PROBLEM DESCRIPTION:
Each entry here is to be restated word for word.

Stored data
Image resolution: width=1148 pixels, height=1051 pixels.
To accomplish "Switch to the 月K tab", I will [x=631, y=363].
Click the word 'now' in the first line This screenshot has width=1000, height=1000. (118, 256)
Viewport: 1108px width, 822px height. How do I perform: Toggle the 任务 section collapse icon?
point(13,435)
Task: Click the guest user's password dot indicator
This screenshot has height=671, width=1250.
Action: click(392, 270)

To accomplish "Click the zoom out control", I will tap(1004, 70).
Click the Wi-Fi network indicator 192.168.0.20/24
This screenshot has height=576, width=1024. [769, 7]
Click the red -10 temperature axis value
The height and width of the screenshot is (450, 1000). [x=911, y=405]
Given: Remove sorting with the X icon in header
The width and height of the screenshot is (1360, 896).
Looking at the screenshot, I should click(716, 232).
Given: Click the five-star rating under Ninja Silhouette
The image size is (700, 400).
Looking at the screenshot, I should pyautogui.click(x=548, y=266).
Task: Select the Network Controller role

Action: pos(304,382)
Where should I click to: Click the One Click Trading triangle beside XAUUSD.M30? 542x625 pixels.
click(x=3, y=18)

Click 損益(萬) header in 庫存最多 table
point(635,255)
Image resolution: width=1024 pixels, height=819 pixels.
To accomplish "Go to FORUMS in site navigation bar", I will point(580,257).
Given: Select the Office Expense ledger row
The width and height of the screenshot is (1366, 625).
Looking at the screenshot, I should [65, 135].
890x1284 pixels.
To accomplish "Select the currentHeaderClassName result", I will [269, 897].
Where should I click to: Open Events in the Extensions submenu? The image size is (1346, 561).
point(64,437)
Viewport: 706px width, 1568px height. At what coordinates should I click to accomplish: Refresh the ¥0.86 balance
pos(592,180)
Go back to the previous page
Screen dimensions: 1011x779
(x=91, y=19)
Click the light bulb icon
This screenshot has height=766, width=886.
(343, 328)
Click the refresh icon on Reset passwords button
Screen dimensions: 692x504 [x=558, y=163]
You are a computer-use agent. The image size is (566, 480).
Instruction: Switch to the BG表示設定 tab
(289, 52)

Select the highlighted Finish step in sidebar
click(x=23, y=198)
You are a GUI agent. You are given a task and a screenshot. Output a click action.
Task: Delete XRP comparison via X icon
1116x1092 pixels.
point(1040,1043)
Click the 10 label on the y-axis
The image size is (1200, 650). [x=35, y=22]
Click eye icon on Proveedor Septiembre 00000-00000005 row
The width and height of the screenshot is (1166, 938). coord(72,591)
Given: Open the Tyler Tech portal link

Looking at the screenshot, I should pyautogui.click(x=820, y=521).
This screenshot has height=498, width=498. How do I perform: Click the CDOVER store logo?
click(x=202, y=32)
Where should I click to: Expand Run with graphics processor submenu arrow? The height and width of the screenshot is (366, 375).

SOLUTION:
Image resolution: width=1148 pixels, height=1051 pixels.
To accomplish "Switch to the 月K tab", I will [x=631, y=363].
Click the word 'now' in the first line This screenshot has width=1000, height=1000. (118, 256)
Viewport: 1108px width, 822px height. How do I perform: Toggle the 任务 section collapse icon?
point(13,435)
Task: Click the guest user's password dot indicator
This screenshot has height=671, width=1250.
Action: click(392, 270)

To accomplish "Click the zoom out control", I will tap(1004, 70).
Click the Wi-Fi network indicator 192.168.0.20/24
This screenshot has height=576, width=1024. [769, 7]
Click the red -10 temperature axis value
The height and width of the screenshot is (450, 1000). [x=911, y=405]
Given: Remove sorting with the X icon in header
The width and height of the screenshot is (1360, 896).
Looking at the screenshot, I should click(716, 232).
Given: Click the five-star rating under Ninja Silhouette
The image size is (700, 400).
Looking at the screenshot, I should pyautogui.click(x=548, y=266).
Task: Select the Network Controller role

Action: pos(304,382)
Where should I click to: Click the One Click Trading triangle beside XAUUSD.M30? 542x625 pixels.
click(x=3, y=18)

Click 損益(萬) header in 庫存最多 table
point(635,255)
Image resolution: width=1024 pixels, height=819 pixels.
To accomplish "Go to FORUMS in site navigation bar", I will point(580,257).
Given: Select the Office Expense ledger row
The width and height of the screenshot is (1366, 625).
Looking at the screenshot, I should [65, 135].
890x1284 pixels.
To accomplish "Select the currentHeaderClassName result", I will [269, 897].
Where should I click to: Open Events in the Extensions submenu? The image size is (1346, 561).
point(64,437)
Viewport: 706px width, 1568px height. At what coordinates should I click to accomplish: Refresh the ¥0.86 balance
pos(592,180)
Go back to the previous page
Screen dimensions: 1011x779
(x=91, y=19)
Click the light bulb icon
This screenshot has height=766, width=886.
(343, 328)
Click the refresh icon on Reset passwords button
Screen dimensions: 692x504 [x=558, y=163]
You are a computer-use agent. The image size is (566, 480).
Instruction: Switch to the BG表示設定 tab
(289, 52)

Select the highlighted Finish step in sidebar
click(x=23, y=198)
You are a GUI agent. You are given a task and a screenshot. Output a click action.
Task: Delete XRP comparison via X icon
1116x1092 pixels.
point(1040,1043)
Click the 10 label on the y-axis
The image size is (1200, 650). [x=35, y=22]
Click eye icon on Proveedor Septiembre 00000-00000005 row
The width and height of the screenshot is (1166, 938). coord(72,591)
Given: Open the Tyler Tech portal link

Looking at the screenshot, I should pyautogui.click(x=820, y=521).
This screenshot has height=498, width=498. How do I perform: Click the CDOVER store logo?
click(x=202, y=32)
Where should I click to: Expand Run with graphics processor submenu arrow? The height and width of the screenshot is (366, 375).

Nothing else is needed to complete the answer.